Written problem.
Report every line of the rows that contains the string "sidebar".

# Start of Data

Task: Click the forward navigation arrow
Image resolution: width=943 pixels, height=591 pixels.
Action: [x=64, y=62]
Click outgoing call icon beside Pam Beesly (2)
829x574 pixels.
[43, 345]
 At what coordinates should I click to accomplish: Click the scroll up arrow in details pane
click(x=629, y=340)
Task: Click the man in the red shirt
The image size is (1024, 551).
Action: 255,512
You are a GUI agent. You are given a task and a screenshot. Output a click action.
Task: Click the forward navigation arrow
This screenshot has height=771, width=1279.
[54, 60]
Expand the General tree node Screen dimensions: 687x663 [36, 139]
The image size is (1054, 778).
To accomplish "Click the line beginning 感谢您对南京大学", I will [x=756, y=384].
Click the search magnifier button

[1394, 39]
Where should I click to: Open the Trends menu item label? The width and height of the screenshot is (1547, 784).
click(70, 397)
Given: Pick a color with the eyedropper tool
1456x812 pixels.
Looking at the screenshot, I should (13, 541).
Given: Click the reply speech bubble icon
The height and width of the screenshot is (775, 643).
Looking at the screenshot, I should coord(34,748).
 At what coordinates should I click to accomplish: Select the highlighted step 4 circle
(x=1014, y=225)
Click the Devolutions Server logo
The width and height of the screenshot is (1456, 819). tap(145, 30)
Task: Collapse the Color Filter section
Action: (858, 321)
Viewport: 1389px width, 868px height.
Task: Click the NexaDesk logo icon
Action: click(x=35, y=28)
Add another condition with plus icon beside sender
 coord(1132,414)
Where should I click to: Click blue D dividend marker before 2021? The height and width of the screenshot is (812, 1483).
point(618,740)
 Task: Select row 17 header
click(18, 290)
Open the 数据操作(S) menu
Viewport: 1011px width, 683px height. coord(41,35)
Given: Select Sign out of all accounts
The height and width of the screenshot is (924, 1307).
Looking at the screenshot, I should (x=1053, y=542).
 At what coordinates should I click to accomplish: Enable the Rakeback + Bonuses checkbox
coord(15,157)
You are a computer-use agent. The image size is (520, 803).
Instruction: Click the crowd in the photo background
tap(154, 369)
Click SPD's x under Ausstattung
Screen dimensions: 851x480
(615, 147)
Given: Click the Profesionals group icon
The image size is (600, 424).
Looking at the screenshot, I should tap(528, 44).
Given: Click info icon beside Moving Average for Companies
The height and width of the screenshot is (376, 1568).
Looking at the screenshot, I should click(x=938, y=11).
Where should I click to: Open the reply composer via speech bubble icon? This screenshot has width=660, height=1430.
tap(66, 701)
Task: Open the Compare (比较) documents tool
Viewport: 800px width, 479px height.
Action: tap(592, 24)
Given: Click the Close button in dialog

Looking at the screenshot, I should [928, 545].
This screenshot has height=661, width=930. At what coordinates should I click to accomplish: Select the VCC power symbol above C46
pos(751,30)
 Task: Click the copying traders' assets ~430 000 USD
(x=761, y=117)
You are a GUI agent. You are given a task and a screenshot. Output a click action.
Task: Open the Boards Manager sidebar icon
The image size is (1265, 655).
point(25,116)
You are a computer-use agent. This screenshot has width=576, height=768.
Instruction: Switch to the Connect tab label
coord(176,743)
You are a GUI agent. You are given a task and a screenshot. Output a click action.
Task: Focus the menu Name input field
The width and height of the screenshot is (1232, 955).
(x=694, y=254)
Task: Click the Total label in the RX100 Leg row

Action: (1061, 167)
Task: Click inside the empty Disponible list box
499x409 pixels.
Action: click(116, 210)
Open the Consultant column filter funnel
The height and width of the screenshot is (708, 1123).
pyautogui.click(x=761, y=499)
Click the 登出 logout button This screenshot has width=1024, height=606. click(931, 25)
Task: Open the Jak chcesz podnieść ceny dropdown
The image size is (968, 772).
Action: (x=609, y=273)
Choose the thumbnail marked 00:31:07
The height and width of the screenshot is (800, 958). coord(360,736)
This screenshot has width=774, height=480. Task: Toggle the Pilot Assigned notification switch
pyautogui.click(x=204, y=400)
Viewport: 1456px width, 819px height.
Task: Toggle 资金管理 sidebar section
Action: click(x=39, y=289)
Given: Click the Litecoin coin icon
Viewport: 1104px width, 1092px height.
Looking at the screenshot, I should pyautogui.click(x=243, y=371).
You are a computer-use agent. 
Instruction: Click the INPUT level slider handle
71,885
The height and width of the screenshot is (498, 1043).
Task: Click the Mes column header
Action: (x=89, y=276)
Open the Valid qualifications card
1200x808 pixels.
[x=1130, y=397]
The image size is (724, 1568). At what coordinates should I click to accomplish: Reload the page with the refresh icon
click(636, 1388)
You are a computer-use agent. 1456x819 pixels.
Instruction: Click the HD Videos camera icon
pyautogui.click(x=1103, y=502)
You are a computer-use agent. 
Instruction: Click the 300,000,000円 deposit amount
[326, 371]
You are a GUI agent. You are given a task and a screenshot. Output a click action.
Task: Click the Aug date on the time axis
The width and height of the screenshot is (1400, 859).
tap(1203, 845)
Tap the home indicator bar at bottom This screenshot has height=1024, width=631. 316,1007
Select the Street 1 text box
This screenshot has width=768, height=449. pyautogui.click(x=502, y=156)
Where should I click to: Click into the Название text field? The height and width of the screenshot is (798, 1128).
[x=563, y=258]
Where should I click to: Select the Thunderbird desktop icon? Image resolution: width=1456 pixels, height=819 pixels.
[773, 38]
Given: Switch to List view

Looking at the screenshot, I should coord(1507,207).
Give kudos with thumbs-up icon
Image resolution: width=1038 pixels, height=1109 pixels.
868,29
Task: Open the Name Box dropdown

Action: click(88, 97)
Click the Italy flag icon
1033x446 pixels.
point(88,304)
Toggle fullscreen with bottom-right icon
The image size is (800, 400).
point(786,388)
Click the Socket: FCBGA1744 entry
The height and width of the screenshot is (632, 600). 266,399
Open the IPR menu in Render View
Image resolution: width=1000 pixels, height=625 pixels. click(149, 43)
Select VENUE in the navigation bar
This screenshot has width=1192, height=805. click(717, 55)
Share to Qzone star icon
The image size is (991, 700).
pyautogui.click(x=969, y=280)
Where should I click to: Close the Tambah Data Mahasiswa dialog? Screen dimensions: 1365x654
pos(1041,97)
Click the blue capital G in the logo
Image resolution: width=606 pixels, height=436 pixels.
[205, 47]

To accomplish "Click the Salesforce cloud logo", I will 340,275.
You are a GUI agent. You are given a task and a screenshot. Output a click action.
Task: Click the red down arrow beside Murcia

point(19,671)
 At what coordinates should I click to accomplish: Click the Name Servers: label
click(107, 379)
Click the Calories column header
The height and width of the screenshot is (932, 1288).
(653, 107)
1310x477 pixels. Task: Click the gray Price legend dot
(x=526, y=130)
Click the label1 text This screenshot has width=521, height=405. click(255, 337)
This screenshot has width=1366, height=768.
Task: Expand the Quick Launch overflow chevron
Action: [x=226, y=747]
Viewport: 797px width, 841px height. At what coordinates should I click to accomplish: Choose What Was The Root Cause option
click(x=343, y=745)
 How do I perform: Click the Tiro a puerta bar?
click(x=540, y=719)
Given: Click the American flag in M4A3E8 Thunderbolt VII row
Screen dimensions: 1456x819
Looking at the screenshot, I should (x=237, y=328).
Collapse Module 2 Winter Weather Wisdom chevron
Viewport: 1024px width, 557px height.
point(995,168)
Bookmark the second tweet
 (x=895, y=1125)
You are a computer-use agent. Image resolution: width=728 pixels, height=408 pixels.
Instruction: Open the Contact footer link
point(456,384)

# End of Data

Correct response.
Task: Open the Boards Manager sidebar icon
Task: Toggle 资金管理 sidebar section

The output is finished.